Task set
(1) Rewrite part of the wire-insulation passage, beginning at the words "In order to" and stopping after "of the PTFE.", with "porous material" replaced by "cellular material".
(2) Pick up the wire-insulation passage after its last sentence and carry it on.

Extract provided
+-------+
The term “conductor” is used herein to mean a bare conductor that may however optionally be provided with conductive outer plating, e.g. plating with sliver or the like. The conductor may be a single-strand or a multi-strand conductor.
The term “covering based on PTFE” is used herein to mean a covering that is made up of a majority of PTFE and that may also contain other ingredients or fillers, such as dyes, etc.
The electric wire of the invention is a wire designed for transmitting a signal, in particular at high frequency or at very high frequency. The insulator plays a very large part in the electrical performance of an electric cable, and in particular in the field of high-frequency signal transmission. The propagation speed of electromagnetic waves depends on the dielectric constant ∈ of the insulator, and is inversely proportional to the square root of said dielectric constant. In addition, the attenuation of the transmitted signals is a function involving the frequency and the dielectric constant of the insulating medium. Materials are thus being sought that have dielectric constants that are as low as possible for use in insulation, so as to make low-loss cables. Fluorine-containing polymers, in particular PTFE, are often chosen for that use because they have dielectric constants ∈ that are very low, in the range 2.0 to 2.1.
In order to reduce the dielectric constant still further, compared with the dielectric constants of those materials, a first solution consists in choosing an insulating material that also includes porous material. That brings a considerable improvement in performance because the dielectric constant of air is only 1. The presence of air in the insulator thus makes it possible to lower the dielectric constant. For example, cables insulated with expanded PTFE can have dielectric constants lying in the range 1.7 to 1.3, depending on the porosity of the PTFE.
Another solution for lowering the dielectric constant consists in providing the insulator with continuous longitudinal air-filled channels or cells.
+-------+
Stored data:
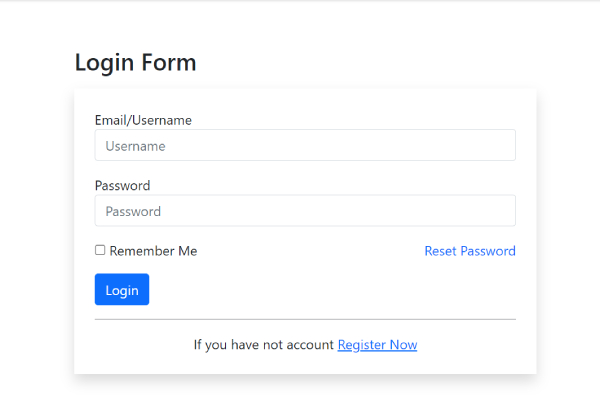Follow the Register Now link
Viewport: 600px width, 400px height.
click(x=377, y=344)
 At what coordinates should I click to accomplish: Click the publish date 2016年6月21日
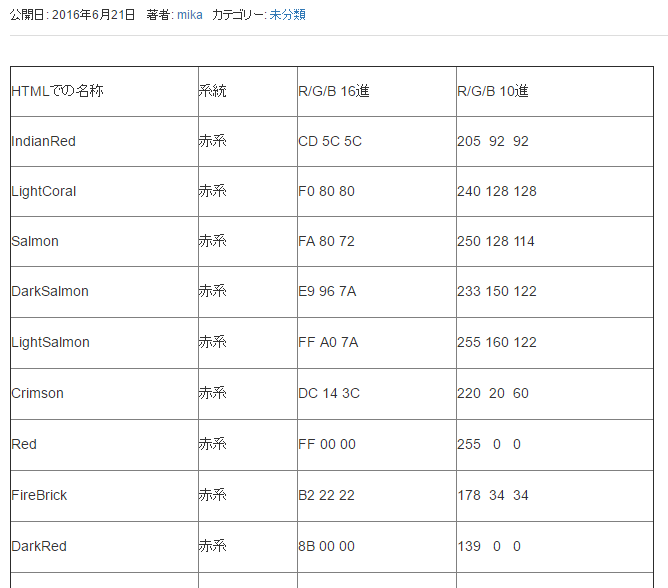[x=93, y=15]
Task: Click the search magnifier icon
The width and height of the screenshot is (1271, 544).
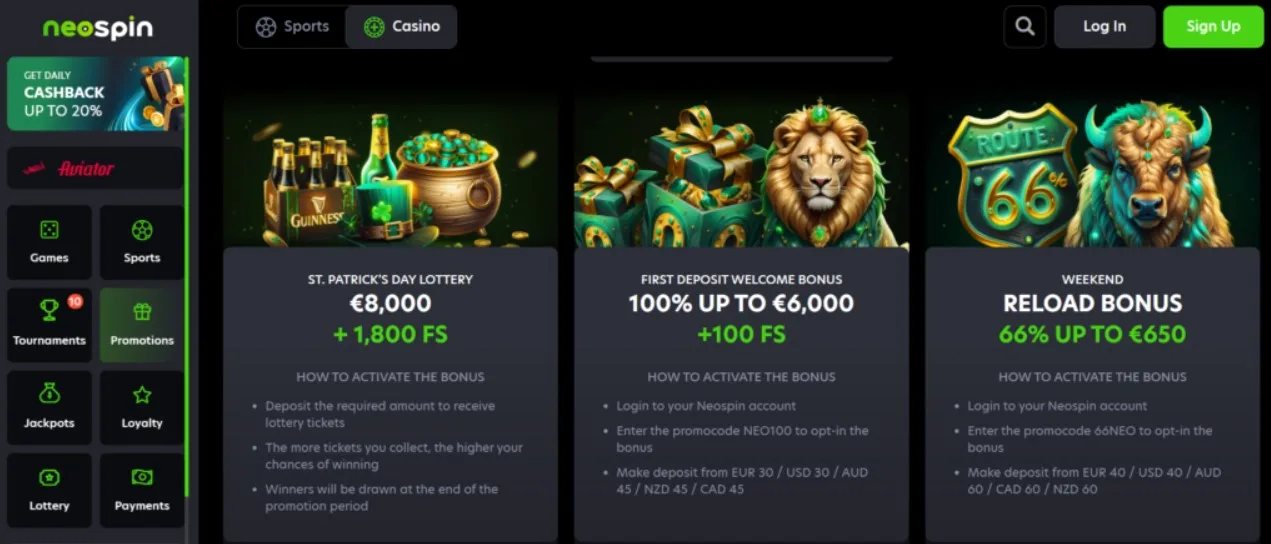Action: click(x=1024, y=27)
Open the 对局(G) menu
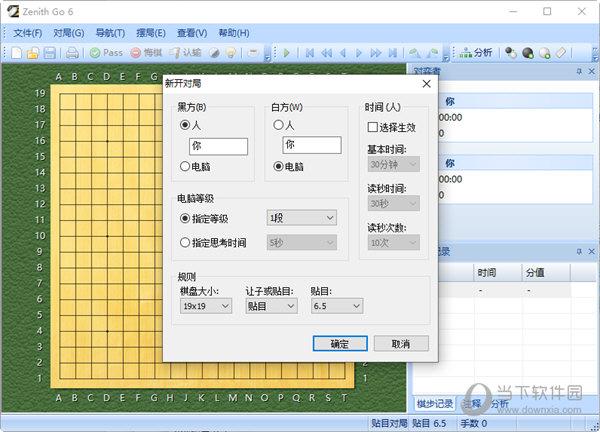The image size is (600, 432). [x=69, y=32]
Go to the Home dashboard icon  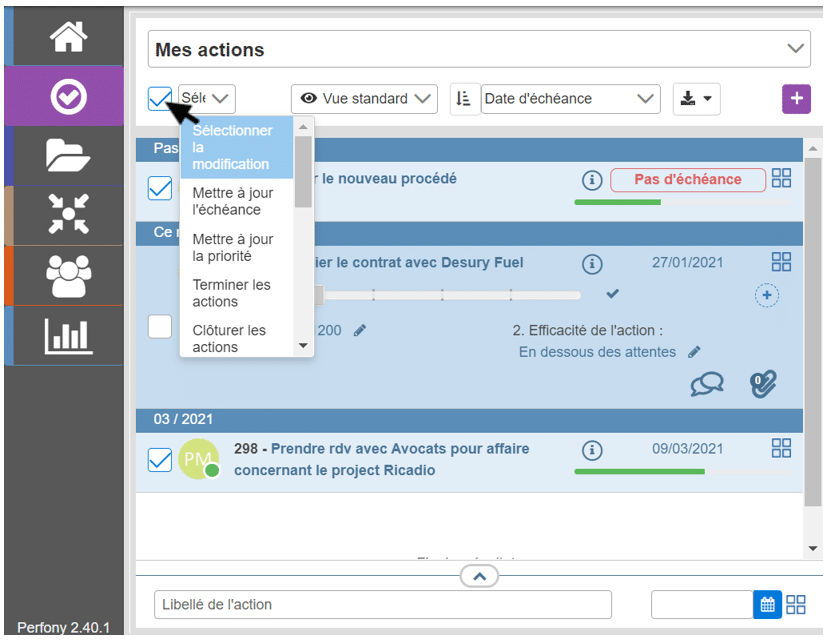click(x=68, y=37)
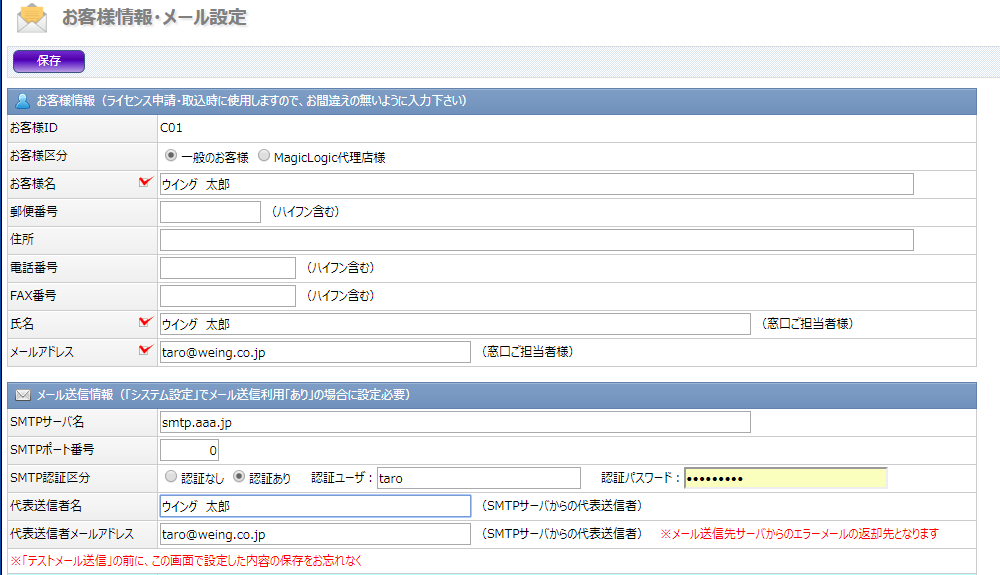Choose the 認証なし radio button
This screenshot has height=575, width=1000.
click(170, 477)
+-------+
Task-by-task answers
(1)
In order to reduce the dielectric constant still further, compared with the dielectric constants of those materials, a first solution consists in choosing an insulating material that also includes cellular material. That brings a considerable improvement in performance because the dielectric constant of air is only 1. The presence of air in the insulator thus makes it possible to lower the dielectric constant. For example, cables insulated with expanded PTFE can have dielectric constants lying in the range 1.7 to 1.3, depending on the porosity of the PTFE.

(2)
Patent WO 2005/066979 to E.I. Dupont de Nemours thus describes a method of manufacturing electric wires having one or more conductors, protected by a covering of PTFE, the covering having continuous longitudinal cells.
In the method of manufacturing electric wires that is disclosed by that document, the resulting cells in the electric wire are separated from the conductor by a layer of PTFE.
A cross-section through such an electric wire is shown in FIG. 1. That electric wire 10 has a central conductor 12, and a covering 14. The conductor 12 is a single-strand copper conductor of circular cross-section. The covering 14 is a hollow covering that is of substantially cylindrical shape (over a segment of wire that is substantially rectilinear), inside which covering four continuous longitudinal cells 16 are formed. The cells 16 are separated from one another in pairs by separator partitions or spacers 18. The conductor is received in a sheath 20 that is directly in contact with its outside surface, and the radially innermost ends of the spacers 18 bear against the sheath. The presence of the sheath 20 results in the cells 16 being at a certain distance from the conductor 12, thereby limiting their ability to reduce the dielectric constant of the electric wire.